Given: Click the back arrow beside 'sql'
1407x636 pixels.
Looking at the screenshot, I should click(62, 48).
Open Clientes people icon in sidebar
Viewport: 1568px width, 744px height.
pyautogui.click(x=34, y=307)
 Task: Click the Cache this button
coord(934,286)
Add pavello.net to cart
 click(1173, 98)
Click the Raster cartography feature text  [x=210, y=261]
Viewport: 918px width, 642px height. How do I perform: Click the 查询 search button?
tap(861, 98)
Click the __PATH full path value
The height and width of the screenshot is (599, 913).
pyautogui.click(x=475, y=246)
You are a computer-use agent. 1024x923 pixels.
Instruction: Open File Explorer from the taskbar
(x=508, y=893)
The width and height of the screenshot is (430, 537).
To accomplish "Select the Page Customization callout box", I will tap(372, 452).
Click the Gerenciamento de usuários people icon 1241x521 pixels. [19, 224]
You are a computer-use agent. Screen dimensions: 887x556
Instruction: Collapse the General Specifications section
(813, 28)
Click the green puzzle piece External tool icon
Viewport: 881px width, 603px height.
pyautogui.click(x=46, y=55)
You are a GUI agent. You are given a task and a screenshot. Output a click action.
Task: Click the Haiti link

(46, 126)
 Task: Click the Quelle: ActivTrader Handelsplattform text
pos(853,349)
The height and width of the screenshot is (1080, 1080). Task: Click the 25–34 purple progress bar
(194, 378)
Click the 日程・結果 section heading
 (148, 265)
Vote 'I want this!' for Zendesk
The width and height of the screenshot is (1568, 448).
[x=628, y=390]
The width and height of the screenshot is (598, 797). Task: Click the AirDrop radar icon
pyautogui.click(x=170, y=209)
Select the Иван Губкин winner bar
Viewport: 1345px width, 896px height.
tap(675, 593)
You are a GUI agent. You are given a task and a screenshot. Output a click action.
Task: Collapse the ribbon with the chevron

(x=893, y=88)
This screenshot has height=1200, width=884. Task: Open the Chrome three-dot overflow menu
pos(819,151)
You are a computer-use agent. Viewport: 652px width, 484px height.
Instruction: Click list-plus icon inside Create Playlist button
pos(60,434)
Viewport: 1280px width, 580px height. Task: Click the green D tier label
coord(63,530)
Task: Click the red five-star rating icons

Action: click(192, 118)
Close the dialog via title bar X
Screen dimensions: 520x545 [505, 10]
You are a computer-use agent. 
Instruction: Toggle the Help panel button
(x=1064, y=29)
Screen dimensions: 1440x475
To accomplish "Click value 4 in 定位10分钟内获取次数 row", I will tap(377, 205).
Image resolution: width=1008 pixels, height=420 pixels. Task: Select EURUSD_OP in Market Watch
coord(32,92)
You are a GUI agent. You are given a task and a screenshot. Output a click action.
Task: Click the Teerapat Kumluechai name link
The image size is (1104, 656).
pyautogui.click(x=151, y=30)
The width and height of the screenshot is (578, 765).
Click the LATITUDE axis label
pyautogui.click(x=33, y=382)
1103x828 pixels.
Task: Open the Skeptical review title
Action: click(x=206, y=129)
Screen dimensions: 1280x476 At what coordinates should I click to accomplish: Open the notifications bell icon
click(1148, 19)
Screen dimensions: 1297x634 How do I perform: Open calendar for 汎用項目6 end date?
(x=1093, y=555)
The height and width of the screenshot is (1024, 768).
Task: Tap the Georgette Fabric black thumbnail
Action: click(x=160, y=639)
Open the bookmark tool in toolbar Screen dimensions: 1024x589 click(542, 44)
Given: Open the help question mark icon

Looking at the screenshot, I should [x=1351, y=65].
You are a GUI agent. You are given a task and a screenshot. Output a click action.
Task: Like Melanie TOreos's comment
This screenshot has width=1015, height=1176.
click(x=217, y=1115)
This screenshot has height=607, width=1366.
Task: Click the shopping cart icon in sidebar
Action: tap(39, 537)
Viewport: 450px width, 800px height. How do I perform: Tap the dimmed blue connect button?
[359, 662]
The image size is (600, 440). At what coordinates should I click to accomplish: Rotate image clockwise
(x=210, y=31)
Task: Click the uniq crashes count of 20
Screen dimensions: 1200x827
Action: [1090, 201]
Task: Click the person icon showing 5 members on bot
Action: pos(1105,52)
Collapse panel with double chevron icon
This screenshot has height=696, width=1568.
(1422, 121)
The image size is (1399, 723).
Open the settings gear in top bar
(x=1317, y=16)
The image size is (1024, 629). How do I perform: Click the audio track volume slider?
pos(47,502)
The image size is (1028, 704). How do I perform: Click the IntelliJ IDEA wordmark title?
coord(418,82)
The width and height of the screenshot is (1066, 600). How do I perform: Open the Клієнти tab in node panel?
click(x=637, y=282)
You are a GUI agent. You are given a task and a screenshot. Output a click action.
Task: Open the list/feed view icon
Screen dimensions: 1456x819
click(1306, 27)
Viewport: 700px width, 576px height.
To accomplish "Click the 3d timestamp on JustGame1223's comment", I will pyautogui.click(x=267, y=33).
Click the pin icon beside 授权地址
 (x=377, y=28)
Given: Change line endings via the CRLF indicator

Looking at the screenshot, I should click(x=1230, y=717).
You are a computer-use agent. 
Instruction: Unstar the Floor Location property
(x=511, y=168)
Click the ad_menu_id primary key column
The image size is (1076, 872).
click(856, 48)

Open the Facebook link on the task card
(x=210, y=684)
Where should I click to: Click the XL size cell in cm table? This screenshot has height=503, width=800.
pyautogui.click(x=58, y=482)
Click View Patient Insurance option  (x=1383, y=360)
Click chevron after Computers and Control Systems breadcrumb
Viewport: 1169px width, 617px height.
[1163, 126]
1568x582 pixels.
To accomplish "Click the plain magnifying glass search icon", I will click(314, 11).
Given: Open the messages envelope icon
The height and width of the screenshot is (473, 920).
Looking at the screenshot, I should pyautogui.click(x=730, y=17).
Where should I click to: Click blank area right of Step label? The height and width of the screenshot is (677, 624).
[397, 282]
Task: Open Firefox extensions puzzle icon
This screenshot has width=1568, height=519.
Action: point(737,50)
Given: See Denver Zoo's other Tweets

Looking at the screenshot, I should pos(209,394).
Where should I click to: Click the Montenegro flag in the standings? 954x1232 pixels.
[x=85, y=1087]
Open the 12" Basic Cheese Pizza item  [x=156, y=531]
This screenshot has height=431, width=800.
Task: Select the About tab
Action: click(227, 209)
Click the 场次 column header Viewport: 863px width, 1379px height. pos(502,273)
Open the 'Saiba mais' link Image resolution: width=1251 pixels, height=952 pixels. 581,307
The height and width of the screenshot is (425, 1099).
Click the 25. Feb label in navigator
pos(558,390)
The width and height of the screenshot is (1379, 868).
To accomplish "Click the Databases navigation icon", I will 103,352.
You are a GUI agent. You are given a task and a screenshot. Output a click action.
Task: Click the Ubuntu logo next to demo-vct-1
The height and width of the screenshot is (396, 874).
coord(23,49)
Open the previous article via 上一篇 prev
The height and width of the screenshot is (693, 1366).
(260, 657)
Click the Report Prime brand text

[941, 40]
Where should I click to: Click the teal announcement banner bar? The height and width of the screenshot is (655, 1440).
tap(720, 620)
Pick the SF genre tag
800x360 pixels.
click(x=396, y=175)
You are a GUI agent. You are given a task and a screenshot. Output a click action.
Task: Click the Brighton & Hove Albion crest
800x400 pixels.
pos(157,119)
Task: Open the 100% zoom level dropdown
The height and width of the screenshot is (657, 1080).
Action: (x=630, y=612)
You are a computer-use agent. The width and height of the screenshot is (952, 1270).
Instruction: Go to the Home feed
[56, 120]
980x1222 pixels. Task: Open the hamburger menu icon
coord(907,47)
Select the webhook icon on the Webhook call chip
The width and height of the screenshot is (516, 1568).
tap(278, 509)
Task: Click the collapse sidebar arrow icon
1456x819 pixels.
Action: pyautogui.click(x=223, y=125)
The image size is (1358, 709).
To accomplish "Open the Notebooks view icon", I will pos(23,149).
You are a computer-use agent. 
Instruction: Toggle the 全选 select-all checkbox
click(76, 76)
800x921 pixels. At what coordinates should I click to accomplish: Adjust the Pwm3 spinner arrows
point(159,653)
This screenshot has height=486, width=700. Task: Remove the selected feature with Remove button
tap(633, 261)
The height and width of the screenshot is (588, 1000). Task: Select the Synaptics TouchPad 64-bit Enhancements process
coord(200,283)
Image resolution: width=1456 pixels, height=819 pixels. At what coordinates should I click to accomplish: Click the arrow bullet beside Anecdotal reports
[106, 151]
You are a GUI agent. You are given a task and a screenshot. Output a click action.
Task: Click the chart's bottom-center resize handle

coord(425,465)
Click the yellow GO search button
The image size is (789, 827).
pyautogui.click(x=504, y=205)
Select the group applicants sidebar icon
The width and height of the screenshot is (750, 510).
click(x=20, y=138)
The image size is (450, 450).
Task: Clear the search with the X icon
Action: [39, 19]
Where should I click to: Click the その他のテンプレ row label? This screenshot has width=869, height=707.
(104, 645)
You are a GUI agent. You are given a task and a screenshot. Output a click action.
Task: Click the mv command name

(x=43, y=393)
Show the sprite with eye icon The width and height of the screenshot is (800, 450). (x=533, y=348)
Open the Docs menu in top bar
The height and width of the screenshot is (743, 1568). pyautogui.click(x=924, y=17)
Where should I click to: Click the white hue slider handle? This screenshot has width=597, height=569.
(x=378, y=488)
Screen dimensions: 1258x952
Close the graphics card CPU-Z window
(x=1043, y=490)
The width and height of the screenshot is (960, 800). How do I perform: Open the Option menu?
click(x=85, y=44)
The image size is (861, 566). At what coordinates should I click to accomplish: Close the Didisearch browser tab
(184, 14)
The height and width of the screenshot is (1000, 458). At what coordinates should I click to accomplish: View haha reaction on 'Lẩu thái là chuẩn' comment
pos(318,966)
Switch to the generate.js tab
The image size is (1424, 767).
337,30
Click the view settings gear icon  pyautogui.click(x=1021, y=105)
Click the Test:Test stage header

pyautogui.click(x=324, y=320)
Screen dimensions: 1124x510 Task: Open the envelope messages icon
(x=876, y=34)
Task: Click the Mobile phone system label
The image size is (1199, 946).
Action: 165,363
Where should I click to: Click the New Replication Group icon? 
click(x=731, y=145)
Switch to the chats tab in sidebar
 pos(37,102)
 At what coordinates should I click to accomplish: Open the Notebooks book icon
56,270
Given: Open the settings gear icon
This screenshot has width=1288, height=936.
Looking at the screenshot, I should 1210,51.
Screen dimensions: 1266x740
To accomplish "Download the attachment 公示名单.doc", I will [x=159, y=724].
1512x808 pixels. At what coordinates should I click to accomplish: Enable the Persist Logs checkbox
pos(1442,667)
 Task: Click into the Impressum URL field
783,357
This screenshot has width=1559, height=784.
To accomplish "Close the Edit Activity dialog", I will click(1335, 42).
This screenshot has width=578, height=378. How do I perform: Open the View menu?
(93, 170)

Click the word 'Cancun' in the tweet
########################################
Scan the entries above for the line containing "Viewport: 918px width, 642px", and copy it and all lines after it exactly, down to and including the line containing "Click the Gerenciamento".

> **EXERCISE SOLUTION**:
Viewport: 918px width, 642px height. How do I perform: Click the 查询 search button?
tap(861, 98)
Click the __PATH full path value
The height and width of the screenshot is (599, 913).
pyautogui.click(x=475, y=246)
You are a computer-use agent. 1024x923 pixels.
Instruction: Open File Explorer from the taskbar
(x=508, y=893)
The width and height of the screenshot is (430, 537).
To accomplish "Select the Page Customization callout box", I will tap(372, 452).
Click the Gerenciamento de usuários people icon 1241x521 pixels. [19, 224]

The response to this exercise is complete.